Two recent threads have brought up the appropriateness of using xFIP to judge past performance for pitchers. (And Adam's tie-in to his career touches on a related point, too.)
I'll summarize the arguments for and against using xFIP as a retrospective metric below, but the reason I bring this up is because I think the arguments are more nuanced than these simplified viewpoints:
Against using xFIP as a retrospective measure: Sure, HR/FB might need a large sample size to become a good representation of a pitcher's skill, but those home runs actually happened and the pitcher is the one responsible for them happening. For a historical metric, we should use actual home runs, not a home run estimate based on fly balls. (One could also argue that any sort of FIP measure removes a pitcher's performance with runners on base, which is not right, because that "clutchiness" performance actually happened, too.)

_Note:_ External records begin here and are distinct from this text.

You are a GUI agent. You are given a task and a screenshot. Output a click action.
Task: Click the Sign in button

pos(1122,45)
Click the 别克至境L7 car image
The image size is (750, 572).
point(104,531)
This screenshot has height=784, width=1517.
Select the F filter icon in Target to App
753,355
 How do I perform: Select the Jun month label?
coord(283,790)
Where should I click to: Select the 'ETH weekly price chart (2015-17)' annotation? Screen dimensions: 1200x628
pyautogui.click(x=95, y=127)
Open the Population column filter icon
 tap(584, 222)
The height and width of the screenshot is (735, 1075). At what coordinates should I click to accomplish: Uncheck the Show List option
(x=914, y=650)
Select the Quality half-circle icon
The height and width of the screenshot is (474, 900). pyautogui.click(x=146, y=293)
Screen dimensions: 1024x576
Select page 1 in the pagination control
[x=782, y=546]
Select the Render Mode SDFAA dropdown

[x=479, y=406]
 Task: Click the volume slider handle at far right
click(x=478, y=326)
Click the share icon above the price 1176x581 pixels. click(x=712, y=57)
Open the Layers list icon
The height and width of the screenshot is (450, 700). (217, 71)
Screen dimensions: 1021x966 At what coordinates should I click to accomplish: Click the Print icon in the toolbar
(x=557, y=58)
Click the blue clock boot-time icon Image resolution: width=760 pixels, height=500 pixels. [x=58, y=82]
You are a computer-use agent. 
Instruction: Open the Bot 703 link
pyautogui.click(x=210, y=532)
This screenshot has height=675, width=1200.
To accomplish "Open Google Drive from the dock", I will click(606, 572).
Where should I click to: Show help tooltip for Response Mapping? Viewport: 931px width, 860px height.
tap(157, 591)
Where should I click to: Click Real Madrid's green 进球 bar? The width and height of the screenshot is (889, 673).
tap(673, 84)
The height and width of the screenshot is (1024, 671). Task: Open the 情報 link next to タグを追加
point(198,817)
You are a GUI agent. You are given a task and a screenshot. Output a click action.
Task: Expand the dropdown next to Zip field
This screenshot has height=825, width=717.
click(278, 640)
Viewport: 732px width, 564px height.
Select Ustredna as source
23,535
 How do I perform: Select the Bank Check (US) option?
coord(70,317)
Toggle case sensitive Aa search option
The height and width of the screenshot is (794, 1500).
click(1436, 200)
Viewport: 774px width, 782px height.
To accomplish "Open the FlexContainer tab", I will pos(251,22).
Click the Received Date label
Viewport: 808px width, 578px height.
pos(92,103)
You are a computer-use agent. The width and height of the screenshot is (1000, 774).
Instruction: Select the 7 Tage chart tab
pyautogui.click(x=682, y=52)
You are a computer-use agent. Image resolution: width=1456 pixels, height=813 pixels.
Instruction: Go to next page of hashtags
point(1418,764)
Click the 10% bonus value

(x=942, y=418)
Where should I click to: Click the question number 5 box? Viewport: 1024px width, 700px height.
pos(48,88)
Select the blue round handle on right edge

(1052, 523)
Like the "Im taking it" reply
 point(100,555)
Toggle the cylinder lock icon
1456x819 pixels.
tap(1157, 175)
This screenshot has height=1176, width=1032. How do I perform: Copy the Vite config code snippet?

For using xFIP as a retrospective measure: Yes, those home runs occurred when the pitcher was on the mound, but, like BABIP, they aren't necessarily a result of his talent. The cliche is that "pitchers allow fly balls, but hitters turn them into home runs." If we're going to assess a pitcher's future HR skill based on FB's, then why would measuring his past skill be any different?
I see two levels of discussion here: which of those two simplified arguments do you agree with (and why) and what nuances do they miss that are important (and why)?
For example, are there more distinctions to be made than just past/future? Where does the distinction between past value and past talent come into play?
A question from Sky
almost 2 years ago
Sky Kalkman
32 comments
0 recs |
Comments
Here's the thing
I think you have to differentiate between performing better than expected or worse than expecting, whether you are talking about HR/FB rate or BABIP.
A BABIP that is significantly lower than average over a significant period of time is almost certainly the result of defense/luck. However, a higher BABIP than average is more likely the result of bad pitching. Natural selection just ends up winnowing out those pitchers at the major league level.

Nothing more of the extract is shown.